Jakarta, Owntalk.co.id – Revisi Undang-Undang Polri yang diajukan sebagai inisiatif oleh DPR menuai polemik. Sejumlah pasal dalam usulan tersebut dinilai memperluas kewenangan polisi secara signifikan, salah satunya adalah kewenangan untuk memblokir hingga memutus akses internet.
Klausul kontroversial ini tertuang dalam Pasal 16 ayat 1 huruf q, yang berbunyi:
“Dalam rangka menyelenggarakan tugas sebagaimana dimaksud dalam Pasal 13 dan Pasal 14 di bidang proses pidana, Polri berwenang untuk melakukan penindakan, pemblokiran atau pemutusan, dan upaya perlambatan akses Ruang Siber untuk tujuan Keamanan Dalam Negeri berkoordinasi dengan kementerian yang menyelenggarakan urusan pemerintahan di bidang komunikasi dan informatika dan/atau penyelenggara jasa telekomunikasi.”
Draf UU tersebut mendefinisikan ruang siber sebagai ruang di mana setiap orang dan/atau komunitas saling terhubung menggunakan jaringan di bidang teknologi informasi dan komunikasi.
Dengan kata lain, polisi bakal memiliki kewenangan untuk memutus akses internet dengan alasan keamanan dalam negeri.
Keamanan dalam negeri yang dimaksud dalam pasal tersebut dijelaskan dalam Pasal 1 ayat 8, yang mendefinisikannya sebagai suatu keadaan yang ditandai dengan terjaminnya keamanan dan ketertiban masyarakat, tegaknya hukum, serta terselenggaranya pelindungan, pengayoman, dan pelayanan kepada masyarakat.
Penindakan di ruang siber ini merupakan pengembangan dari Pasal 14, yang memberikan kewenangan baru kepada polisi untuk menangani kejahatan di ruang siber.
Ini merupakan klausul baru yang tidak ada dalam UU Polri Nomor 2 Tahun 2002 tentang Kepolisian Negara Republik Indonesia.
Meskipun penanganan kejahatan di ruang siber merupakan hal baru dalam undang-undang ini, polisi sebenarnya sudah memiliki Direktorat Tindak Pidana Siber (Dittipidsiber) sejak 25 Februari 2021.
Direktorat ini dibentuk berdasarkan Surat Edaran Kapolri Nomor SE/2/II/2021 tentang Kesadaran Budaya Beretika untuk Mewujudkan Ruang Digital Indonesia yang Bersih, Sehat, dan Produktif.
Dittipidsiber adalah satuan kerja di bawah Bareskrim Polri yang bertugas untuk menegakkan hukum terhadap kejahatan siber.
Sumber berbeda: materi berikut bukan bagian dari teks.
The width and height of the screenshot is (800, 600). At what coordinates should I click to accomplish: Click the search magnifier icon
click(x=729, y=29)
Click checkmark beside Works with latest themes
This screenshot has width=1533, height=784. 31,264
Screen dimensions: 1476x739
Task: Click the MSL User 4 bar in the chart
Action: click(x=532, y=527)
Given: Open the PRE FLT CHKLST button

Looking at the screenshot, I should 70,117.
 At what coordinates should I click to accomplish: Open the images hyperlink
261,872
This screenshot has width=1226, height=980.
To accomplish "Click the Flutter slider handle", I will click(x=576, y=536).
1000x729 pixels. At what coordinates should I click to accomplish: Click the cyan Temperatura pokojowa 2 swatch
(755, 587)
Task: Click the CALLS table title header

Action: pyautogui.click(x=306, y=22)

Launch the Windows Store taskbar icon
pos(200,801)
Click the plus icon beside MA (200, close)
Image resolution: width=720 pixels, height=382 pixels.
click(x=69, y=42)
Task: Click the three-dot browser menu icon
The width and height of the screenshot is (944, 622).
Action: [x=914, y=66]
Direktorat ini menangani dua kelompok kejahatan utama, yaitu computer crime dan computer-related crime.
Namun, kewenangan Dittipidsiber terbatas pada pengawasan dan penindakan, tidak termasuk memutus akses internet seperti yang diusulkan dalam draf revisi UU Polri.
Kewenangan memblokir dan memutus akses internet menimbulkan kekhawatiran tentang potensi penyalahgunaan kekuasaan dan pelanggaran terhadap kebebasan berinternet.
Publik dan berbagai kalangan meminta agar revisi ini dikaji ulang secara mendalam untuk memastikan bahwa penambahan kewenangan tersebut tidak bertentangan dengan prinsip-prinsip demokrasi dan hak asasi manusia.